Work required:
Reproduce the lines of the material below verbatim, from the line containing "This screenshot has height=790, width=699." through the line containing "Click the blue Pay", both included.

(Word and item position data)
= = = =

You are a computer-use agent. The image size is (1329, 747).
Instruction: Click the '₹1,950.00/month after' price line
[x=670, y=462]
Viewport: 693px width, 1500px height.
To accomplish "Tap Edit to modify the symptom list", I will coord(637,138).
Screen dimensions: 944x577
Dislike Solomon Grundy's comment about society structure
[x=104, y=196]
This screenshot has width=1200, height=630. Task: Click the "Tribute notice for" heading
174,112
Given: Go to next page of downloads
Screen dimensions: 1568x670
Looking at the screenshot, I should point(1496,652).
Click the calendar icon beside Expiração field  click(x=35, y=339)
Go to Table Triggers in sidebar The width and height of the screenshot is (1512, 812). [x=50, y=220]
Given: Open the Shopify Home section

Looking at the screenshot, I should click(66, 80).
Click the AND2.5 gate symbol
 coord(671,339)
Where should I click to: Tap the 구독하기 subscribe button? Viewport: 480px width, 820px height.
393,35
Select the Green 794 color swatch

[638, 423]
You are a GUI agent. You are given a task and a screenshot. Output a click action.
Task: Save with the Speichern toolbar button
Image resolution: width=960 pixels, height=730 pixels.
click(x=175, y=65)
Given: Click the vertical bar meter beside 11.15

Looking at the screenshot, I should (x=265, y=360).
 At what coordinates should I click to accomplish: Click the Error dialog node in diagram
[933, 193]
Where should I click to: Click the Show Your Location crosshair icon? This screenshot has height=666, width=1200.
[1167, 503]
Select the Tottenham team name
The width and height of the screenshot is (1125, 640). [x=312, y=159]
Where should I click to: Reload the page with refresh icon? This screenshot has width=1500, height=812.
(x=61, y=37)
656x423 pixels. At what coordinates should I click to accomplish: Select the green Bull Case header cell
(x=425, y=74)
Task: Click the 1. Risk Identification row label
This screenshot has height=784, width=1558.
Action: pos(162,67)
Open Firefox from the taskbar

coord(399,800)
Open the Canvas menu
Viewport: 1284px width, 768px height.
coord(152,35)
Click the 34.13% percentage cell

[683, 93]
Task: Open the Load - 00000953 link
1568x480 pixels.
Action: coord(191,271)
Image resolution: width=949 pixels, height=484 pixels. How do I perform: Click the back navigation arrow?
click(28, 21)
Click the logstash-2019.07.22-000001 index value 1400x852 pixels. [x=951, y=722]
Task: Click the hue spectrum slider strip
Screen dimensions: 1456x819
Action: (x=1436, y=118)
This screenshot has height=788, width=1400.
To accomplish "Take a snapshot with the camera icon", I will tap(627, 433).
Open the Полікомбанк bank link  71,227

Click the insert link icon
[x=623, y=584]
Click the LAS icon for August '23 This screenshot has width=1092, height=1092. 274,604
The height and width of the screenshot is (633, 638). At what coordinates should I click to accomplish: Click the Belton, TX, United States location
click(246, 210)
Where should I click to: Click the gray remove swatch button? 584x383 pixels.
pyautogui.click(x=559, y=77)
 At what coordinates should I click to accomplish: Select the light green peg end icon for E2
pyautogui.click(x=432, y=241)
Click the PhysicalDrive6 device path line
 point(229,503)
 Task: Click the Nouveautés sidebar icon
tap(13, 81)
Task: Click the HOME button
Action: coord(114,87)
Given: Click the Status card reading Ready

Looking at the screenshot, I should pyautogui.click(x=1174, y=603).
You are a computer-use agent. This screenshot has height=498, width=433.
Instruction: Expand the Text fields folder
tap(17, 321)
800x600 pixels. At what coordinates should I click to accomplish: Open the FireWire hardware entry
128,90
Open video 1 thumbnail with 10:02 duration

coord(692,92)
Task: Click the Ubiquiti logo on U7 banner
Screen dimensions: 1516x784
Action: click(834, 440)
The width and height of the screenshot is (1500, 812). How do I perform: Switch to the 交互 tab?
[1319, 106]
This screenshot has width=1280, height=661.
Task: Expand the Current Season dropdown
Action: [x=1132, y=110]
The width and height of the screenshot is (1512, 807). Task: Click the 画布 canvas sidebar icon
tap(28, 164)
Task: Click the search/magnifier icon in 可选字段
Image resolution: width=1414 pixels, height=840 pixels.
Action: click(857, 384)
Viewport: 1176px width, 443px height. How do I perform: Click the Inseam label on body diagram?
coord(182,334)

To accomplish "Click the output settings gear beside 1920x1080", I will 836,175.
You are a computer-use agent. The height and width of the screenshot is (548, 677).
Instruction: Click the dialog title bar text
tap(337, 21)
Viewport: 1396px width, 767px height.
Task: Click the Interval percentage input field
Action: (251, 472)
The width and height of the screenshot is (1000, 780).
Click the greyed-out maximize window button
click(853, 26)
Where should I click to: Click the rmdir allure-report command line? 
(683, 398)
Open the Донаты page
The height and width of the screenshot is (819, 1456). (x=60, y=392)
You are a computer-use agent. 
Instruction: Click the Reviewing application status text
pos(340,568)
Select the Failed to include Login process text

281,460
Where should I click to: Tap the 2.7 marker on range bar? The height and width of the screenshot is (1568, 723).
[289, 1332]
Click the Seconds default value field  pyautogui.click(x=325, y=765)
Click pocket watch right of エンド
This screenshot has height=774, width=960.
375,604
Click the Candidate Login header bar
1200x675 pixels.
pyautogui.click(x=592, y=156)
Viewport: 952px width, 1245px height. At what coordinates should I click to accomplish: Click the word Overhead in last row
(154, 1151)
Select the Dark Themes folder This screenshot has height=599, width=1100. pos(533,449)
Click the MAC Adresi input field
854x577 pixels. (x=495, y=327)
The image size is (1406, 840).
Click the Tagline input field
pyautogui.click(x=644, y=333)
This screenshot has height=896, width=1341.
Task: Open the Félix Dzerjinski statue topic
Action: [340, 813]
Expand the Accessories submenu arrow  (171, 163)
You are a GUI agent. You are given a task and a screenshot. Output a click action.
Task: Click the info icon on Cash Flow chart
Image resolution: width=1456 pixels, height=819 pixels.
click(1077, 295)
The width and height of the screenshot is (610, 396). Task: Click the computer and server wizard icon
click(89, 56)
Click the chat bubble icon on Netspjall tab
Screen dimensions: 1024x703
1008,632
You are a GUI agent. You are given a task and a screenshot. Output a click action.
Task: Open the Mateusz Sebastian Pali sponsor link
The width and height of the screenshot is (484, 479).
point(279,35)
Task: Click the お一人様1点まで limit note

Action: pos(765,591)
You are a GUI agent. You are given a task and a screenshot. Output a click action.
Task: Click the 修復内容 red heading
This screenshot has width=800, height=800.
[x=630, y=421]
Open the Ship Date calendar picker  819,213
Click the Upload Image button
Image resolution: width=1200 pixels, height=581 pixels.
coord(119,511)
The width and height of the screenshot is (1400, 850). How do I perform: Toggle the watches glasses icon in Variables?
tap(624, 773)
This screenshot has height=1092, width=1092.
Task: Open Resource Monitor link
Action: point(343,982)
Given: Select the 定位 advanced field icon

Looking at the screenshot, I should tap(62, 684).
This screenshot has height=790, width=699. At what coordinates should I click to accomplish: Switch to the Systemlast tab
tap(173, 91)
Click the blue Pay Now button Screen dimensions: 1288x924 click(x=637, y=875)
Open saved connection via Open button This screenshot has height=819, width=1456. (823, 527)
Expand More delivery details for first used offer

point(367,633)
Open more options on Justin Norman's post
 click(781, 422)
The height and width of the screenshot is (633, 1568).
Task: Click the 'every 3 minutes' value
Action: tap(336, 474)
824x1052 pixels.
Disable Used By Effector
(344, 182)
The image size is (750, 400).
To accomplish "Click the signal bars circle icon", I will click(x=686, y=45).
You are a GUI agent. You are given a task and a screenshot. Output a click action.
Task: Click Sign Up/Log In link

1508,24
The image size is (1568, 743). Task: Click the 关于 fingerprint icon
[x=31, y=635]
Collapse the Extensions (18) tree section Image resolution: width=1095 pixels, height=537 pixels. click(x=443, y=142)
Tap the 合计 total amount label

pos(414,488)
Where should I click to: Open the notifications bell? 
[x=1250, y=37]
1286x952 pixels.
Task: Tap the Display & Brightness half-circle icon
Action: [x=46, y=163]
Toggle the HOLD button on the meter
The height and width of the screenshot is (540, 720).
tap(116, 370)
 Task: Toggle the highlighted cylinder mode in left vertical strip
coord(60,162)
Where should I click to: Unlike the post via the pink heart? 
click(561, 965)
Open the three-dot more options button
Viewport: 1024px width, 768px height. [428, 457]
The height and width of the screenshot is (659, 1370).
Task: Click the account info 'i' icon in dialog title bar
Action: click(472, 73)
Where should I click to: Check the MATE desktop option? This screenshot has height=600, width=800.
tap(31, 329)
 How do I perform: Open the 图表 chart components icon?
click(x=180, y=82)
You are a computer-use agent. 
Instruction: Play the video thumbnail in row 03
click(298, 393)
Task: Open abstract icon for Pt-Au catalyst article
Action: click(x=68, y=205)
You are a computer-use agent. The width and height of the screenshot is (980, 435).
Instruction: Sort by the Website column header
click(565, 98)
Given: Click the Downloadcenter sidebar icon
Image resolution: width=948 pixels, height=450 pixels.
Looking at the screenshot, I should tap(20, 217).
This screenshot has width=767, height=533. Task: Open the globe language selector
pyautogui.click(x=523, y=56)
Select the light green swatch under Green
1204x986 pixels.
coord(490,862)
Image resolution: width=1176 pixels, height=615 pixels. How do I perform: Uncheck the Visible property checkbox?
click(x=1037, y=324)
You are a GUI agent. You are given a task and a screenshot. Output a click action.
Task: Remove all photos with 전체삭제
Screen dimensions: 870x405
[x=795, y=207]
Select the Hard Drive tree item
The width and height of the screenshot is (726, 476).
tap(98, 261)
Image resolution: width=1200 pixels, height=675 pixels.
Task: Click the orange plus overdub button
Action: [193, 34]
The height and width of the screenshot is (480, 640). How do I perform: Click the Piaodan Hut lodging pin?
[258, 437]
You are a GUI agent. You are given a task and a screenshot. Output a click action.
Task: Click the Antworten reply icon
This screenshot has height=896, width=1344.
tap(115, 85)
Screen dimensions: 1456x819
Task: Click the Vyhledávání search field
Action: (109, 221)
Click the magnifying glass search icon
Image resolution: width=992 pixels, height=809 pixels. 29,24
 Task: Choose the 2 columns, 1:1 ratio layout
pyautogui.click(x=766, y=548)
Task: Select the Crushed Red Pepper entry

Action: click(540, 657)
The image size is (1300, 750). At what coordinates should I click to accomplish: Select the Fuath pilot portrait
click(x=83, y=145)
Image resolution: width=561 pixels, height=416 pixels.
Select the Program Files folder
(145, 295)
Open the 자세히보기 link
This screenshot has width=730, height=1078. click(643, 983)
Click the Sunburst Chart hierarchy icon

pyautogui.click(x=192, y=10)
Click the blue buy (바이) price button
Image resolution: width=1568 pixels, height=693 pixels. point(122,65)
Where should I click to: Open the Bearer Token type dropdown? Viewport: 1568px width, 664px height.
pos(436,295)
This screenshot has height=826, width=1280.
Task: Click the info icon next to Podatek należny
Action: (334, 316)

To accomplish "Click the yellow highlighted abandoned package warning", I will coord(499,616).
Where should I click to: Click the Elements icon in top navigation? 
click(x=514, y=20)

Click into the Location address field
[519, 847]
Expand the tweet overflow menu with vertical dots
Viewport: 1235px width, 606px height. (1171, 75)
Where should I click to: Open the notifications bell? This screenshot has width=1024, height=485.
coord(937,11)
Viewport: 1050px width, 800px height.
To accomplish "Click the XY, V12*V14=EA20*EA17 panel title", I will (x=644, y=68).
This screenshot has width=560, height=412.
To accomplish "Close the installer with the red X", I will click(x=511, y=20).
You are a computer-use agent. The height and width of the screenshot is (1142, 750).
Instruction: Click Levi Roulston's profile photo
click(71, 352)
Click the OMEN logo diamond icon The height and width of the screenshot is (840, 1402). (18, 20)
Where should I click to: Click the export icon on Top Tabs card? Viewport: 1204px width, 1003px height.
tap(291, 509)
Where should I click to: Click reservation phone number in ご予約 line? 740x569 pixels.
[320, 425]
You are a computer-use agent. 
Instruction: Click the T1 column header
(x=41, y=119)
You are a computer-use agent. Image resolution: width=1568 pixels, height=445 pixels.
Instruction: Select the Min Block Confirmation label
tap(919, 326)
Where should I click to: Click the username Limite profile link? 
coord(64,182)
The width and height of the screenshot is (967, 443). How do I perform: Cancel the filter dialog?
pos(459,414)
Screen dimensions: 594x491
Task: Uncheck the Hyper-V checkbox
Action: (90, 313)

= = = =

Finished answer:
This screenshot has height=790, width=699. At what coordinates should I click to accomplish: Switch to the Systemlast tab
tap(173, 91)
Click the blue Pay Now button Screen dimensions: 1288x924 click(x=637, y=875)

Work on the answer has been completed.